Festivitäten zum 140-jährigen Bestehen der Reinheimer Feuerwehr

Wenn’s brenzlig wird, sind sie sofort da

Nach der Feierstunde zum 140-jährigen Bestehen sind vor dem Reinheimer Löschfahrzeug (von links): Peter Nagel, Saarpfalz-Kreis, Löschbezirksführer Reinhold Drieß, Kreisbrandmeister Steffen Rastetter, Christoph Becker, stellvertretender Löschbezirksführer Benjamin Uth, stellvertretender Wehrführer Marco Fuchs, Wehrführer Stefan Lugenbiel, Roland Jann und Albert Zitt, Vertreter des Kreisfeuerwehrverbandes. FOTO: Degott

Reinheim. Festivitäten zum 140-jährigen Bestehen der Reinheimer Feuerwehr mit vielen lobenden Worten und auch Ehrungen.

Mit einer eindrucksvollen Demonstrationsübung an der Grundschule hat die zweitägige Feier zum 140-jährigen Bestehen der Reinheimer Feuerwehr begonnen. Bei der vom Reinheimer ABC-Beauftragen für die Gemeinde und Verbandsführer Manuel Langenbahn konzipierten und vom Herbitzheimer Andreas Wesely geleiteten Übung wurde den vielen Schaulustigen gezeigt, was bei einem Unfall alles passieren kann: Mit Scheren und Spreizern rückten sowohl der Gerüstwagen des Löschbezirks Herbitzheim als auch das Löschfahrzeug der Walsheimer Wehr in der Grenzlandstraße an.

„Ich bin sehr zufrieden, das Zusammenspiel der aus drei Löschbezirken gemixten junge Truppe hat funktioniert“, sagte Andreas Wesely. Bei der anschließenden kleinen Feierstunde im Feuerwehgerätehaus sprach Löschbezirksführer Reinhold Drieß von dem großen Erfolg der letzten Werbeaktion, nach der sich zehn neue Wehrangehörige der Gemeinschaft angeschlossen hatten und damit der zuletzt festzustellende personelle Rückgang nicht nur gestoppt, sondern ins Gegenteil verkehrt werden konnte.

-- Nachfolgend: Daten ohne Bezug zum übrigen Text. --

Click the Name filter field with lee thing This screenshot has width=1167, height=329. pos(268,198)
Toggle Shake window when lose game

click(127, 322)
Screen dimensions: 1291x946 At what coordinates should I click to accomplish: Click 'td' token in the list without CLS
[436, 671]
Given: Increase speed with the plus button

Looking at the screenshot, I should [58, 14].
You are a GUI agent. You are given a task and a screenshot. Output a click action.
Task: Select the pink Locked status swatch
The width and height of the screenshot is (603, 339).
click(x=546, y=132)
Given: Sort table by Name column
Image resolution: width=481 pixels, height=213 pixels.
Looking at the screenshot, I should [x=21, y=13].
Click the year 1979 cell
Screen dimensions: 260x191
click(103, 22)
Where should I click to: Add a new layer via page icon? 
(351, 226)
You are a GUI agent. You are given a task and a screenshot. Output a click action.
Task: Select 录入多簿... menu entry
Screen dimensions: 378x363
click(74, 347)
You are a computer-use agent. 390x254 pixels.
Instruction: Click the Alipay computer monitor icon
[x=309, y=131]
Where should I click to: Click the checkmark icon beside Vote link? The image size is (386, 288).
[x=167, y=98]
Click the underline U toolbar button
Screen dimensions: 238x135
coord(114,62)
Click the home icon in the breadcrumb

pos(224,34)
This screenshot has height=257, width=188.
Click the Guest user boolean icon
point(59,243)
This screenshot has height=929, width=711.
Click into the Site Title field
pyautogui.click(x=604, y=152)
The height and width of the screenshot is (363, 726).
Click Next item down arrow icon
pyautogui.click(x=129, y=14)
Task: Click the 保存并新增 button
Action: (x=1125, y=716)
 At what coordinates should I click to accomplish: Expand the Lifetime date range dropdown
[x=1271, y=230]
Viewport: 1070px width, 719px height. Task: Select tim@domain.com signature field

Auch könne die 1962 gegründete Jugendwehr auf besondere Zeiten zurückblicken. So habe man zwischen 1983 und 1993 an mehreren Bundeswettkämpfen teilgenommen, dazu noch drei Mal auf Landesebene gewonnen. Drieß unterstrich, dass man zurückblicke auf 140 Jahre Dienst für den Nächsten und der besonderen Hilfe in Notsituationen. Die Leistung aller Feuerwehrangehörigen könne nicht genügend anerkannt und gewürdigt werden, erfordere sie doch viel Idealismus, Mut und die Bereitschaft in der Not anderen Menschen – auch manchmal unter Einsatz des eigenen Lebens – zu helfen.